Staff Sgt. Zachary Brunnemer, a senior cavalry scout with Outlaw Troop, pointed to reconnaissance assets and how they’re used as one big point of difference between US and Finnish forces.
“The biggest thing is understanding the capabilities of your other counterparts and allies, seeing the strengths that they have,” Brunnemer said. “Understanding how they can complement ourselves [is necessary] so that [we] are able to accomplish the mission.”
US soldiers and Marines were on the same side for the initial phase of force-on-force training.
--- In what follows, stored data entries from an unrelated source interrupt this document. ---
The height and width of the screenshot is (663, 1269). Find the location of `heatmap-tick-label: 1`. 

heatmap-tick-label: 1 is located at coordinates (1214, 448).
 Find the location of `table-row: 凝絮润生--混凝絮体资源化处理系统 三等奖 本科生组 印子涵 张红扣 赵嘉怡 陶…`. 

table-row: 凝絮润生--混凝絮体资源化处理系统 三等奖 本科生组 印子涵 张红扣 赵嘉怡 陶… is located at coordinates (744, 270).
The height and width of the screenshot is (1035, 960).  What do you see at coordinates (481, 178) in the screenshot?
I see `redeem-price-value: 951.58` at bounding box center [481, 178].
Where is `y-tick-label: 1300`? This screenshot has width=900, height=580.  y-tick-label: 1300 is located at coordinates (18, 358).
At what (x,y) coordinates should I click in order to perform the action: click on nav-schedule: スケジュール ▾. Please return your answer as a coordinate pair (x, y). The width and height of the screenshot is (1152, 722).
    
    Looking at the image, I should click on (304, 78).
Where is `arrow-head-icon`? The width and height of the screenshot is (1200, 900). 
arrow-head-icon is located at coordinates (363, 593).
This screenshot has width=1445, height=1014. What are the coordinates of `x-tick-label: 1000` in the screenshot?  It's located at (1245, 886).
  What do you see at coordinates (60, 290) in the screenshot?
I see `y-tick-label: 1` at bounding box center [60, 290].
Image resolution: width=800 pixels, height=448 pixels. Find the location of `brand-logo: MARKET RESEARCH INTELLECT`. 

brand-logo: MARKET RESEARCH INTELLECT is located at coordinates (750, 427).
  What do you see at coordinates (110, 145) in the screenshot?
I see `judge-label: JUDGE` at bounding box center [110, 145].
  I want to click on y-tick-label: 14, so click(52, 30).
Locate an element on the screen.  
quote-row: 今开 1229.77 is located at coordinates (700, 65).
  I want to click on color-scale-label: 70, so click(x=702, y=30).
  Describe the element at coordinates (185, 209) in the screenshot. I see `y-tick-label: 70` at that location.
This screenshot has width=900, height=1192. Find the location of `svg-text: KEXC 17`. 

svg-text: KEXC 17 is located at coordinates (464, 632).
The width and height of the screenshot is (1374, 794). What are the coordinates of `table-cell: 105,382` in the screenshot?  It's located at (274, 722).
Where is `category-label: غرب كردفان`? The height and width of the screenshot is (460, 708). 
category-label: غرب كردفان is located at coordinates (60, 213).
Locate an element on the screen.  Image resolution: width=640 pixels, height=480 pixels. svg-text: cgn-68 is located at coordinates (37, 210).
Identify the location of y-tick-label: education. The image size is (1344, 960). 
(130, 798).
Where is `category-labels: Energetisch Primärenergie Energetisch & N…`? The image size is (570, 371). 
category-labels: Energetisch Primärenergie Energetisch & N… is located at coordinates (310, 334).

Later, the Marines partnered with the opposing Finnish force, providing more grist for their inter-service rivalry.
“They have been a very interesting enemy to fight for us because they’re in their [Light Armoured Vehicles], kind of an analogous to our [Dragoon Infantry Carrier Vehicle], and they had a platoon of Abrams,” Lee said of the Marines. “They proved to be a challenging enemy to have to plan against and manoeuvre against, but I’d say our guys did very well against them.”
“It’s a lot of fun,” Brunnemer said. “I get into little jabs here and there whenever we get a kill on one of their vehicles, or they get us.”
There were some extra steps on the return trip for the Marine Corps’ gear, Rankine-Galloway said. “For redeployment, the Marines coordinated with the Finns and Norwegians to move exercise equipment back to the caves via a Norwegian ferry as well as Finnish, Swedish, and Norwegian rail.”
While Norway is a member of NATO, Sweden and Finland aren’t, though both countries have worked more closely with the alliance in recent years, in large part due to concerns about their neighbour to the east.
Returning by rail “involved transferring vehicles from Finnish-gauge rail cars to Swedish- and Norwegian-gauge rail cars at the Finland-Sweden border,” Rankine-Galloway said.
“This allowed us to ensure that we can transport equipment throughout Scandinavia over multiple platforms, and to exercise our ability to quickly deploy our equipment using the logistical and transportation networks in the region,” Rankine-Galloway added.